EXERCISE DESCRIPTION »
Copy the data below word for word, from the line containing "coordinates (344, 336)." down to the line containing "pyautogui.click(x=46, y=652)", both included.

DATA SUPPLIED »
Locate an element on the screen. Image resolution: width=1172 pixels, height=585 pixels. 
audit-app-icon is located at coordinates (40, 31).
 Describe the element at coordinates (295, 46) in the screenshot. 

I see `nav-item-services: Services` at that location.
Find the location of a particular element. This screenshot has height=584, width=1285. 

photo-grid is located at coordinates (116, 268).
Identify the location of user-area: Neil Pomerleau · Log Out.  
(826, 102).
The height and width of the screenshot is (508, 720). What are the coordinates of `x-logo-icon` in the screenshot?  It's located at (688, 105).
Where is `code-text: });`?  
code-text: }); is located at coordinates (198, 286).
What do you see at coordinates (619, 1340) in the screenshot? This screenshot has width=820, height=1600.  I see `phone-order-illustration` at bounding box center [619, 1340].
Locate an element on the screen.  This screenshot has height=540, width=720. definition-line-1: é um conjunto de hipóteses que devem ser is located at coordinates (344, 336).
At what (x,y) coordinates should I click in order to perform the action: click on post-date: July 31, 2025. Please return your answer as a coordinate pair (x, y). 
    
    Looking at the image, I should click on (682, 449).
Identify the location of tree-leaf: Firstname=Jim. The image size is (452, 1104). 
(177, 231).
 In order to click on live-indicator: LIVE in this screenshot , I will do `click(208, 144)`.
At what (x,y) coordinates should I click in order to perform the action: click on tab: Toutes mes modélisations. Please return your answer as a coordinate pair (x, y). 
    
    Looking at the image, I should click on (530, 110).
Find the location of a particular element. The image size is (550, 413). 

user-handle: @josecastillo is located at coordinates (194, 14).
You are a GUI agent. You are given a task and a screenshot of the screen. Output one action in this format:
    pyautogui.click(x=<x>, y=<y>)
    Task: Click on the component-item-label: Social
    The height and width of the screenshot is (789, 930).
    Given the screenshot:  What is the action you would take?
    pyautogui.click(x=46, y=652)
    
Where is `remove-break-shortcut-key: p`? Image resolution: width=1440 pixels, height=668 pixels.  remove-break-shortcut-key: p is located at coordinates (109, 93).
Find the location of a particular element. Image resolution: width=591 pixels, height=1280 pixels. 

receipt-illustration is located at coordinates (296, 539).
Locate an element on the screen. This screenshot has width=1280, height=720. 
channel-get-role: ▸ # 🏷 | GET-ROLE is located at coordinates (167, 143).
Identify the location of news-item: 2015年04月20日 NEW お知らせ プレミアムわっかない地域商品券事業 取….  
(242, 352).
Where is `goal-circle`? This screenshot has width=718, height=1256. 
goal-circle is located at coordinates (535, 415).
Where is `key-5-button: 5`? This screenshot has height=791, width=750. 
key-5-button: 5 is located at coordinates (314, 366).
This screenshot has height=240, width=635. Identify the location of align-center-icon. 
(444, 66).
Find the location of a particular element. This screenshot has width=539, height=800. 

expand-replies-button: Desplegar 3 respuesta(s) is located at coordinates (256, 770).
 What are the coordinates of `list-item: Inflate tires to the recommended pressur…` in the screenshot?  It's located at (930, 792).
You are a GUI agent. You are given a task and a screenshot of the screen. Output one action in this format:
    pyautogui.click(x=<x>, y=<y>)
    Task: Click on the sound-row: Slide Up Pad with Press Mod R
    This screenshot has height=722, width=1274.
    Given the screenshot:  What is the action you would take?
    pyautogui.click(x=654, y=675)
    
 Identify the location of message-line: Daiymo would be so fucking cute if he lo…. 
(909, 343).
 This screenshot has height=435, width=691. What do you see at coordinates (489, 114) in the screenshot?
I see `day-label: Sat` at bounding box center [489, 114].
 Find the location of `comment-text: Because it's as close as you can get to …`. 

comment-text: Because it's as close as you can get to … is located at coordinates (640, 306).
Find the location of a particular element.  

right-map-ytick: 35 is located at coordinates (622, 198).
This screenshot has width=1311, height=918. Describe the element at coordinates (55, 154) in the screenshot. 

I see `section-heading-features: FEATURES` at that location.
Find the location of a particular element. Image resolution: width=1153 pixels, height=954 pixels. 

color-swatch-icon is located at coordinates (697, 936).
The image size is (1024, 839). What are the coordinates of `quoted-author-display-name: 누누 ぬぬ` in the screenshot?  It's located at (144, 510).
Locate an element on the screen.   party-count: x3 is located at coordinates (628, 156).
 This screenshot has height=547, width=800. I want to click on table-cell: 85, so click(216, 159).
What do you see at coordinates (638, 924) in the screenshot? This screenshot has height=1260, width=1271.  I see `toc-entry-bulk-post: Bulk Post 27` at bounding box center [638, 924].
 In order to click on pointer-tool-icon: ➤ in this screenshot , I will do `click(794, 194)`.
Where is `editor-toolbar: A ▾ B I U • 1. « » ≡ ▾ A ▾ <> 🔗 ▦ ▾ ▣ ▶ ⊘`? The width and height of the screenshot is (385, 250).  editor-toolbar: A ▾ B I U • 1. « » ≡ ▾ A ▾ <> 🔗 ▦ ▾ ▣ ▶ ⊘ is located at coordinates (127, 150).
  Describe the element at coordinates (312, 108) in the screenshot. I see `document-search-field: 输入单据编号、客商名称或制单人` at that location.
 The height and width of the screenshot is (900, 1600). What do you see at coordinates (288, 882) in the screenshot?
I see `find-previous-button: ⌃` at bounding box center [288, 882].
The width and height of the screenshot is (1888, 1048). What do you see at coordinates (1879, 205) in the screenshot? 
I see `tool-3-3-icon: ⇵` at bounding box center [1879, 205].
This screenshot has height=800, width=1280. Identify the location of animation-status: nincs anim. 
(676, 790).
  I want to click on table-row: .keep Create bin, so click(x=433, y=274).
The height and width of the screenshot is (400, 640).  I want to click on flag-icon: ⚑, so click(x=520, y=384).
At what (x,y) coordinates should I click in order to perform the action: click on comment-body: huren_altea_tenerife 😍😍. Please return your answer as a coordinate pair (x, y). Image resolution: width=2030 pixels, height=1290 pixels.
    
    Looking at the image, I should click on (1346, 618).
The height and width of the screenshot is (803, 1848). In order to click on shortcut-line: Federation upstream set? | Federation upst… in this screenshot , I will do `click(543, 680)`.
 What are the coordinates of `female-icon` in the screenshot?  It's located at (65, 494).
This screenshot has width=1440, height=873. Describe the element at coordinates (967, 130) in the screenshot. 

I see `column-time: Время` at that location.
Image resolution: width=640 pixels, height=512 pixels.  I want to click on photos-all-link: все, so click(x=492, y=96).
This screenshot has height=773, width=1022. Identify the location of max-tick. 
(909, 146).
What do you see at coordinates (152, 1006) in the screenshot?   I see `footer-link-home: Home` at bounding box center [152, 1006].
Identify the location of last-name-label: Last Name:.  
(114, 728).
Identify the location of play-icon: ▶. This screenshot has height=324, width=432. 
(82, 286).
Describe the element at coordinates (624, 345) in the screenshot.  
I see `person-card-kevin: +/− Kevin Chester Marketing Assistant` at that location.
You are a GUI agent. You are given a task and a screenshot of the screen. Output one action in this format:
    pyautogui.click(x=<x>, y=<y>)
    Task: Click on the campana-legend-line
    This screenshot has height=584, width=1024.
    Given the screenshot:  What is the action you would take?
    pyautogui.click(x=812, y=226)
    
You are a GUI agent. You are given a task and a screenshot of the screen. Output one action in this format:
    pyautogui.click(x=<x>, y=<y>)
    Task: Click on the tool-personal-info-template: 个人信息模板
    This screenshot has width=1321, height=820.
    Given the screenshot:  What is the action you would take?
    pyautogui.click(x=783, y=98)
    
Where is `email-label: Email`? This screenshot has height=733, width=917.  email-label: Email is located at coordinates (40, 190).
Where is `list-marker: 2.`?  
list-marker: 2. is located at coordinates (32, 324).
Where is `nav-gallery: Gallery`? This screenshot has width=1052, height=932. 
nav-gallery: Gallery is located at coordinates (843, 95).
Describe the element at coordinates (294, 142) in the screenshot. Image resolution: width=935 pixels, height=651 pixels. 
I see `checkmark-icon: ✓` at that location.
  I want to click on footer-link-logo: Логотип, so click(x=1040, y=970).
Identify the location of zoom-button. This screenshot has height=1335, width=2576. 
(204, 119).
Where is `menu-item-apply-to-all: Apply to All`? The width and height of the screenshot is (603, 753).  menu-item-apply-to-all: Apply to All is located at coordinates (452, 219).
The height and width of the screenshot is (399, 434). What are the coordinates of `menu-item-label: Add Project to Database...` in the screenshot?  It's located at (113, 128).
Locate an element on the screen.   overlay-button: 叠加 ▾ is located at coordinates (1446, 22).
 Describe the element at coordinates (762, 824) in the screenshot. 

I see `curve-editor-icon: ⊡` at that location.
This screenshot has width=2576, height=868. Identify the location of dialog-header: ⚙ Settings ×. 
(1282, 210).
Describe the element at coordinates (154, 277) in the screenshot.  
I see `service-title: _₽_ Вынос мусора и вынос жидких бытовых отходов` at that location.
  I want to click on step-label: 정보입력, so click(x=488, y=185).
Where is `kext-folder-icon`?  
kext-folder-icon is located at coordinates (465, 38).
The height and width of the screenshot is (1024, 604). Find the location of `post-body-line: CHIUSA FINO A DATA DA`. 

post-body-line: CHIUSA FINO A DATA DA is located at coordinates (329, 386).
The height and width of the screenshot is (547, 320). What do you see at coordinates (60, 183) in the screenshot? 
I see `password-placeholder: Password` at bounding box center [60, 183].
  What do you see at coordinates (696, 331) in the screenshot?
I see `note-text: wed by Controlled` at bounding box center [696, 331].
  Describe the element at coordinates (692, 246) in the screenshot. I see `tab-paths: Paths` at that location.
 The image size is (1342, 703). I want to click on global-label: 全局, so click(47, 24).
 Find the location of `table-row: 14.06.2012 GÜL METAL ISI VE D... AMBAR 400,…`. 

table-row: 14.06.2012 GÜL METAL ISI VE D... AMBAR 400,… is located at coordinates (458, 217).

EXERCISE RESULT »
Locate an element on the screen.  This screenshot has height=540, width=720. definition-line-1: é um conjunto de hipóteses que devem ser is located at coordinates (344, 336).
At what (x,y) coordinates should I click in order to perform the action: click on post-date: July 31, 2025. Please return your answer as a coordinate pair (x, y). 
    
    Looking at the image, I should click on (682, 449).
Identify the location of tree-leaf: Firstname=Jim. The image size is (452, 1104). 
(177, 231).
 In order to click on live-indicator: LIVE in this screenshot , I will do `click(208, 144)`.
At what (x,y) coordinates should I click in order to perform the action: click on tab: Toutes mes modélisations. Please return your answer as a coordinate pair (x, y). 
    
    Looking at the image, I should click on (530, 110).
Find the location of a particular element. The image size is (550, 413). 

user-handle: @josecastillo is located at coordinates (194, 14).
You are a GUI agent. You are given a task and a screenshot of the screen. Output one action in this format:
    pyautogui.click(x=<x>, y=<y>)
    Task: Click on the component-item-label: Social
    The height and width of the screenshot is (789, 930).
    Given the screenshot:  What is the action you would take?
    pyautogui.click(x=46, y=652)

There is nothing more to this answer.